• 目標 A
記録の冒頭から「will click(x=40, y=43).」を含む行までを、両端の行も含めて一字一句そのまま書き写せ。

• ページ抜粋
ロータ3の構成部材(例えば、一対の支持アーム3a,3a´を有する本体3Aやカバー部材3e,3e´)については、上述したような質量調整用の突出部10を有するように、鋳造によって一体成形される。この成形工程時では、理想的な質量、及び質量分布があるものの、成形時におけるボイド(気泡)の発生、或いは構成材料の流動性の変化等によってばらつきが生じる可能性がある。
【0028】
上記したように成形された構成部材は、その表面領域に凹凸があるため、引き続きバレル研磨やバフ研磨等による研磨処理が施される。この際、研磨状態を均一に制御することは困難であり、理想的な質量、及び質量分布に対してばらつきが生じる可能性がある。
【0029】
引き続き、意匠性の向上、表面保護等を図るため、上記のように研磨された構成部材に対して、メッキ、イオンプレーティング等によって表面処理が施される。この際、表面層を均一に制御することは困難であり、理想的な質量、及び質量分布に対してばらつきが生じる可能性がある。
【0030】
以上のような処理工程時で生じ易いばらつきについては、予め形成されている突出部10を切削又は切断することで質量調整され、この質量調整については、層別の範囲、或いは、実際に個別に質量検査を行うことで任意に調整することが可能である。すなわち、必要な管理幅のなかで、単に突出している部材を切削等の処理をするだけで、質量調整(質量分布調整)が、容易かつ高精度に行うことが可能となる。
【0031】
そして、上記したように質量調整された構成部材を組み合わせることで、ロータユニットとなり、最終的な魚釣用スピニングリールが製造される。
上記したように、ロータ3の構成部材については、質量(質量分布)が調整されていることから、ロータの回転バランスが良い魚釣用スピニングリールが得られる。
【0032】
以上、本発明の実施形態について説明したが、上記した質量調整用の突出部10については、その形成位置、形成個数、高さや径(太さ)について、適宜変形することが可能であり、また、上記した切削や切断による質量調整には、突出部10を折り曲げるような手法も含まれる。また、そのような突出部10については、製造工程において、ロータ3の回転バランスを検査しながら所定の位置を切削しても良いし、アフターメンテナンス時において、理想の回転バランスとなるように切削などしても良い。

• 提供記録
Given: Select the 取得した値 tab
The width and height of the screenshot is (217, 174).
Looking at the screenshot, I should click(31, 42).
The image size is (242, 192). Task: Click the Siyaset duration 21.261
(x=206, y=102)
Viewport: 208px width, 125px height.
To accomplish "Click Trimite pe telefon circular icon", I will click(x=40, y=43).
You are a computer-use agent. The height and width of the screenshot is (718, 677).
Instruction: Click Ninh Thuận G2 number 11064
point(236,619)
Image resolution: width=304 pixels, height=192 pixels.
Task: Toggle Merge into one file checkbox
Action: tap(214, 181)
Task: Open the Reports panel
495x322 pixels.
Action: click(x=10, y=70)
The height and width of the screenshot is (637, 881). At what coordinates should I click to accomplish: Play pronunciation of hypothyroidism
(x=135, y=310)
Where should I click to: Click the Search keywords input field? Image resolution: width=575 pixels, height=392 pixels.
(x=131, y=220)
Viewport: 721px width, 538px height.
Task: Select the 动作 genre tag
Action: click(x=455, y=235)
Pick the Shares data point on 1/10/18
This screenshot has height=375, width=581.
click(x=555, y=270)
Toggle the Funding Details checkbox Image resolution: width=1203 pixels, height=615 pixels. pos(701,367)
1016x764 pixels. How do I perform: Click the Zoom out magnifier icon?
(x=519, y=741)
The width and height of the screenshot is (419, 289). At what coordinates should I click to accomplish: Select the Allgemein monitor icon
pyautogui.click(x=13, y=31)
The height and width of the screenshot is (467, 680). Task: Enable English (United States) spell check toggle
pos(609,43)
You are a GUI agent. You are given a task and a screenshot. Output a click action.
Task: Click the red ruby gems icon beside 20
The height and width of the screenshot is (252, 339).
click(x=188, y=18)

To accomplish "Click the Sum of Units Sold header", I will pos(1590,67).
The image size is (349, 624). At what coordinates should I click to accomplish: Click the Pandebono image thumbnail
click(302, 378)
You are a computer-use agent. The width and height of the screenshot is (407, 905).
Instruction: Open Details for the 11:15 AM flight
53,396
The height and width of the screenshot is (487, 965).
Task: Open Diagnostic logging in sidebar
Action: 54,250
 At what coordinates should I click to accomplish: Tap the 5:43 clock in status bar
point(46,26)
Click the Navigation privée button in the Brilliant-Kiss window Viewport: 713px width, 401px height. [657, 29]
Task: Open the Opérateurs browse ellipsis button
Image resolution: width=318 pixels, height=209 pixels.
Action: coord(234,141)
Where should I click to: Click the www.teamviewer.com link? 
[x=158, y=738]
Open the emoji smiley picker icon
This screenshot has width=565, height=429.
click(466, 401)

• 目標 B
魚釣用スピニングリールのロータの質量調整について述べた文章を、最後の文の後から書き継げ。

• 演習結果 A
Given: Select the 取得した値 tab
The width and height of the screenshot is (217, 174).
Looking at the screenshot, I should click(31, 42).
The image size is (242, 192). Task: Click the Siyaset duration 21.261
(x=206, y=102)
Viewport: 208px width, 125px height.
To accomplish "Click Trimite pe telefon circular icon", I will click(x=40, y=43).

• 演習結果 B
【符号の説明】
【0033】
1 魚釣用スピニングリール
2 リール本体
3 ロータ
3A ロータ本体
3a,3a´ 支持アーム
3b ベール
3c,3c´ ベール支持部材
3e,3e´ カバー部材
6 ハンドル
10 突出部

【特許請求の範囲】
【請求項1】
ハンドルの巻き取り回転操作によって連動回転するロータと、前記ロータに設けられた釣糸案内部を介して釣糸が巻回されるスプールとを有する魚釣用スピニングリールにおいて、
前記ロータの構成部材に、切削又は切断可能な質量調整用の突出部を形成したことを特徴とする魚釣用スピニングリール。
【請求項2】
前記突出部は、前記ロータの構成部材の内、少なくとも1つの部材に複数個所形成されていることを特徴とする請求項1に記載の魚釣用スピニングリール。
【請求項3】
前記突出部を形成する部材は、前記ロータの構成部材である支持アーム、カバー部材及びベール支持部材の少なくとも1つを含むことを特徴とする請求項1又は2に記載の魚釣用スピニングリール。
【請求項4】
ハンドルの巻き取り回転操作によって連動回転するロータと、前記ロータに設けられた釣糸案内部を介して釣糸が巻回されるスプールとを有する魚釣用スピニングリールの製造方法において、
前記魚釣用スピニングリールの構成部材を、切削又は切断可能な質量調整用の突出部を有するように成形する工程と、
前記成形された構成部材を研磨する工程と、
前記研磨された構成部材を表面処理する工程と、
前記表面処理された構成部材の突出部を切削又は切断することで質量調整する工程と、
前記質量調整された構成部材を組み立てる工程と、
を有することを特徴とする魚釣用スピニングリールの製造方法。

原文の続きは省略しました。